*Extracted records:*

● ● ●

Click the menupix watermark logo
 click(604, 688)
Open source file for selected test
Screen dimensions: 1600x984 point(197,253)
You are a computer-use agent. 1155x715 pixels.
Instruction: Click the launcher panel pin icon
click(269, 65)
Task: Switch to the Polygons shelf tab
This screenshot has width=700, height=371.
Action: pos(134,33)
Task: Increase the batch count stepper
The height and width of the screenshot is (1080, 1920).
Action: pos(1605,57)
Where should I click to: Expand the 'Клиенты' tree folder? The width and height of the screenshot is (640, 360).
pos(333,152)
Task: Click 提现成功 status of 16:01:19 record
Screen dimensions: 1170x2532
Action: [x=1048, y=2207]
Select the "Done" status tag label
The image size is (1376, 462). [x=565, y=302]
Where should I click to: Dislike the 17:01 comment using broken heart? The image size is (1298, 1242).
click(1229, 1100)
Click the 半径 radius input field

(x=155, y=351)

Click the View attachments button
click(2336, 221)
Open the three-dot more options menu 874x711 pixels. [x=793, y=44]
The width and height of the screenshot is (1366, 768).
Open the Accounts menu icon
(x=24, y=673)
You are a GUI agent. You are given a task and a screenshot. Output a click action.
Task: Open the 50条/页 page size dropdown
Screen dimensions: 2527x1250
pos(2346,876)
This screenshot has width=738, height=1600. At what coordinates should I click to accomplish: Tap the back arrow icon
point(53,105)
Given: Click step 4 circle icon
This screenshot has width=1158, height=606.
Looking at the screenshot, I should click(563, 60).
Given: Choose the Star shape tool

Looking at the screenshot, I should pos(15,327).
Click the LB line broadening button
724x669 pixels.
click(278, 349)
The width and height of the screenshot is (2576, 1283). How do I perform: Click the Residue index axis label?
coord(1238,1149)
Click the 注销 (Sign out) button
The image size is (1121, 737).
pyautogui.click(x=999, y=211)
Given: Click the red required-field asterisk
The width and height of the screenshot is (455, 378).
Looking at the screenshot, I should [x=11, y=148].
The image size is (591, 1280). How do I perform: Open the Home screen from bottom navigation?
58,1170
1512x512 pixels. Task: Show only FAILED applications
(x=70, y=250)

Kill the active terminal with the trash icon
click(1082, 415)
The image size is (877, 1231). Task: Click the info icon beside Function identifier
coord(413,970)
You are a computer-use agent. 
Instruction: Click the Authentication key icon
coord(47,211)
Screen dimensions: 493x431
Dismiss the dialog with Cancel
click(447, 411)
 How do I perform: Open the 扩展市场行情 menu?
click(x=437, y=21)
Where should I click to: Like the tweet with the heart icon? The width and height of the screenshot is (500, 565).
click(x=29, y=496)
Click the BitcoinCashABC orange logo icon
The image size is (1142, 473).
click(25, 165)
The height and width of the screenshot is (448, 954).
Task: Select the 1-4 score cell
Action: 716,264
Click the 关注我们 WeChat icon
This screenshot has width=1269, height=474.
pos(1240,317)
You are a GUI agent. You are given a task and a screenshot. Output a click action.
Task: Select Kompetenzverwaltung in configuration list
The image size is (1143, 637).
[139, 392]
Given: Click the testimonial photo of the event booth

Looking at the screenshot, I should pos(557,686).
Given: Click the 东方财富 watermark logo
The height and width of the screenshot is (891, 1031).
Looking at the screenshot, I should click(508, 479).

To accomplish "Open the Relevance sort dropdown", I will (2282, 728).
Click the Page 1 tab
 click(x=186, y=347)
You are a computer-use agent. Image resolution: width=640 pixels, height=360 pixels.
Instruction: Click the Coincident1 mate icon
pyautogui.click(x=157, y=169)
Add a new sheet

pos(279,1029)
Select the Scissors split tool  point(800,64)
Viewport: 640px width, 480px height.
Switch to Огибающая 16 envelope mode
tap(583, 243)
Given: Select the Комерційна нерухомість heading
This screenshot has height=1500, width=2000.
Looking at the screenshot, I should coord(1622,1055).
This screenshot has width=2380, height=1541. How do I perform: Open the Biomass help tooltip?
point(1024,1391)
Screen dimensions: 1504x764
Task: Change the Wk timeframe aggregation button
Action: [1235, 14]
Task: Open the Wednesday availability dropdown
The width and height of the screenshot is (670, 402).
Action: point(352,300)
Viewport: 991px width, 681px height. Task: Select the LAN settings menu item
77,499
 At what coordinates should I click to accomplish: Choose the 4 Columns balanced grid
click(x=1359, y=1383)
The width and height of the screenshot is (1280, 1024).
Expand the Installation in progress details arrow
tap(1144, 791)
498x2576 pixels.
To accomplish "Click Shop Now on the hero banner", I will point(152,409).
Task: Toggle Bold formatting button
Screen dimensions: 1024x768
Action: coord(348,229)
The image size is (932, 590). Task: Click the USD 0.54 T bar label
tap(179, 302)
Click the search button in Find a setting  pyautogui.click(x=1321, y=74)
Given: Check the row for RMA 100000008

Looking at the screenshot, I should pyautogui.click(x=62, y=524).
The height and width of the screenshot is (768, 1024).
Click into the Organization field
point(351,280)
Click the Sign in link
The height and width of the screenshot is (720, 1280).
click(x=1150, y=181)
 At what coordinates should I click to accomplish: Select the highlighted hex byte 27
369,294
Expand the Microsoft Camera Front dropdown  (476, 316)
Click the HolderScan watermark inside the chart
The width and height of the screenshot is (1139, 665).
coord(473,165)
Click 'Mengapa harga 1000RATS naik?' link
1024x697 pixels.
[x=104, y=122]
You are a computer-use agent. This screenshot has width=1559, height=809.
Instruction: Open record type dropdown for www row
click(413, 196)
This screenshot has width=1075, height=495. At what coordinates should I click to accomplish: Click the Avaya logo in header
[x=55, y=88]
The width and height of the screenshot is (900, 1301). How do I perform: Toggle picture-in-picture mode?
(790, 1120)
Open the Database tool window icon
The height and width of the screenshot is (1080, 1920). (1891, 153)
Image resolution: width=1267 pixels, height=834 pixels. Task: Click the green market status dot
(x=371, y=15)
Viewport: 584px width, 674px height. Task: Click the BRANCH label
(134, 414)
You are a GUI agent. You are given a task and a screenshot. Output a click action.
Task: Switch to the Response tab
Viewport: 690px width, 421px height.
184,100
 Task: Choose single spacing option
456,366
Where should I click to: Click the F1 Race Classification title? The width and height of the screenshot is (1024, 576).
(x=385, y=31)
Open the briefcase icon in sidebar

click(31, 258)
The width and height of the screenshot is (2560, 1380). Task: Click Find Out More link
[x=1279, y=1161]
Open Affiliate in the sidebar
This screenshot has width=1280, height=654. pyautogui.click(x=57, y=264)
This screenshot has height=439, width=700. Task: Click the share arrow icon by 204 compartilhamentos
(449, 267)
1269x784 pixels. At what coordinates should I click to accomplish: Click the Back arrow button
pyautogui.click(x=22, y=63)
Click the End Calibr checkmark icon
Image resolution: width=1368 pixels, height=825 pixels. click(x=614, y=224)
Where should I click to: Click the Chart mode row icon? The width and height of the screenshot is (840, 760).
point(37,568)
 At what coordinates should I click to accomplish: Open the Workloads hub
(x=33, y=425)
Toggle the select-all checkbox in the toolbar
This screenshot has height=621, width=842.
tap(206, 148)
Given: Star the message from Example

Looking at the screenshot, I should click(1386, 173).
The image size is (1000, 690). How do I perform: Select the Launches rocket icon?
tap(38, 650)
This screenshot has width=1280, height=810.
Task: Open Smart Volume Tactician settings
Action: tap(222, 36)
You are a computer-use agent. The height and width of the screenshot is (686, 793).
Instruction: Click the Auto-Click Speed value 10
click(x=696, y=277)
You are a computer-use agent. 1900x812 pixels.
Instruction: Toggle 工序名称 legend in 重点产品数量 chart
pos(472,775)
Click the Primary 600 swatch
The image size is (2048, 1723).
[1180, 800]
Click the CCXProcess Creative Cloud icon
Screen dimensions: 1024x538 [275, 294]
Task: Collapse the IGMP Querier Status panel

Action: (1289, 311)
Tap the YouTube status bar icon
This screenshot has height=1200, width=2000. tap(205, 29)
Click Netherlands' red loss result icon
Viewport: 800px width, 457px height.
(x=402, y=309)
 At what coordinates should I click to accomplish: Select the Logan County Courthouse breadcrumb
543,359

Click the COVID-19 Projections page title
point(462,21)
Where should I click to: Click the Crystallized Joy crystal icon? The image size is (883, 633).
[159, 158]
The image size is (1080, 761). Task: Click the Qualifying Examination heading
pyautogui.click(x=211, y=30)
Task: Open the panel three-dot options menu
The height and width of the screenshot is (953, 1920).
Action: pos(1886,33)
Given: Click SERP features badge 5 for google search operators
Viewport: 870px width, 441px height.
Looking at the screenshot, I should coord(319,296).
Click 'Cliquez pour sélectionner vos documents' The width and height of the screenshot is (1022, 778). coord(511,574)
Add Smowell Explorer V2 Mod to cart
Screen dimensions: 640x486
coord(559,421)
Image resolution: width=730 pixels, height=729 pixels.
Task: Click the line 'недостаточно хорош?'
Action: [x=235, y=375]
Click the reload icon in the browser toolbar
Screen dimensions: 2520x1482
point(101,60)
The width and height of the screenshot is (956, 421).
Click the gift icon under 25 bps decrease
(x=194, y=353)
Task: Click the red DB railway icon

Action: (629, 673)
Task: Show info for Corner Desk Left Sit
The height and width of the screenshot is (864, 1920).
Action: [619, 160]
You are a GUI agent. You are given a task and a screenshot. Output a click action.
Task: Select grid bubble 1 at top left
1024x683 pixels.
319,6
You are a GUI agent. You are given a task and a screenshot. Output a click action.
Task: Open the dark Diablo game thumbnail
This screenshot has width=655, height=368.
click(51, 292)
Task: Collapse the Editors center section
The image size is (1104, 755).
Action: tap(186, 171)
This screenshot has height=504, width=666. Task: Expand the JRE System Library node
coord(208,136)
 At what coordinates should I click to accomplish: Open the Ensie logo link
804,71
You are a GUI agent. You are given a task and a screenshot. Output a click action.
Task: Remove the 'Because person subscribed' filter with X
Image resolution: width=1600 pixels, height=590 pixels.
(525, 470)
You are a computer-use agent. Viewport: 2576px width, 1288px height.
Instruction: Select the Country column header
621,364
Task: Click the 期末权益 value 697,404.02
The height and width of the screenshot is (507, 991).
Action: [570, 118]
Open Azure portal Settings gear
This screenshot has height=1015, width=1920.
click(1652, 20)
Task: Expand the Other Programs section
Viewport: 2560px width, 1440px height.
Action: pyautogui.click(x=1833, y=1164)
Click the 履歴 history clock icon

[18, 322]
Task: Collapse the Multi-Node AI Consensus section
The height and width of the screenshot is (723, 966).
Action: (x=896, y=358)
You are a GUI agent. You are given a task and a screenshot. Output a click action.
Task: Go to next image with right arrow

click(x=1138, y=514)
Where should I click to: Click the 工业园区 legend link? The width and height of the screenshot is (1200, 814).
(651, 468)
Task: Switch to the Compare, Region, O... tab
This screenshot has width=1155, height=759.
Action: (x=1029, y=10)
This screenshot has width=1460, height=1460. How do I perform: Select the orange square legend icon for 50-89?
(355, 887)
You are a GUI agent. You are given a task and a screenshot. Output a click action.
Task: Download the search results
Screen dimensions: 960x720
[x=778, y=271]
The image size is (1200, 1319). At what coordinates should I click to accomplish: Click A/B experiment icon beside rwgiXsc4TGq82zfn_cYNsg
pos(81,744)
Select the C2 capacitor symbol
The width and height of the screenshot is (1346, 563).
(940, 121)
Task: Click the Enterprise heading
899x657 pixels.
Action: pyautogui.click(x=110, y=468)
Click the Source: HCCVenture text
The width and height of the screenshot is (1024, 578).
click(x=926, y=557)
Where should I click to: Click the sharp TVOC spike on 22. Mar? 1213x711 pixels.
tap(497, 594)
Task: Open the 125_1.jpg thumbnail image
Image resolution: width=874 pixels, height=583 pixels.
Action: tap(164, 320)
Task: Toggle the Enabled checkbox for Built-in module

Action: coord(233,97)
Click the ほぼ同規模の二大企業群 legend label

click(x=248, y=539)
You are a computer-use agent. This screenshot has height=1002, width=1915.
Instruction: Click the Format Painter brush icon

● ● ●

*PROBLEM:*
List each line in the items above that contains the word "Switch", copying every such line in full.

*IN RESPONSE:*
Task: Switch to the Polygons shelf tab
Switch to Огибающая 16 envelope mode
Task: Switch to the Response tab
Task: Switch to the Compare, Region, O... tab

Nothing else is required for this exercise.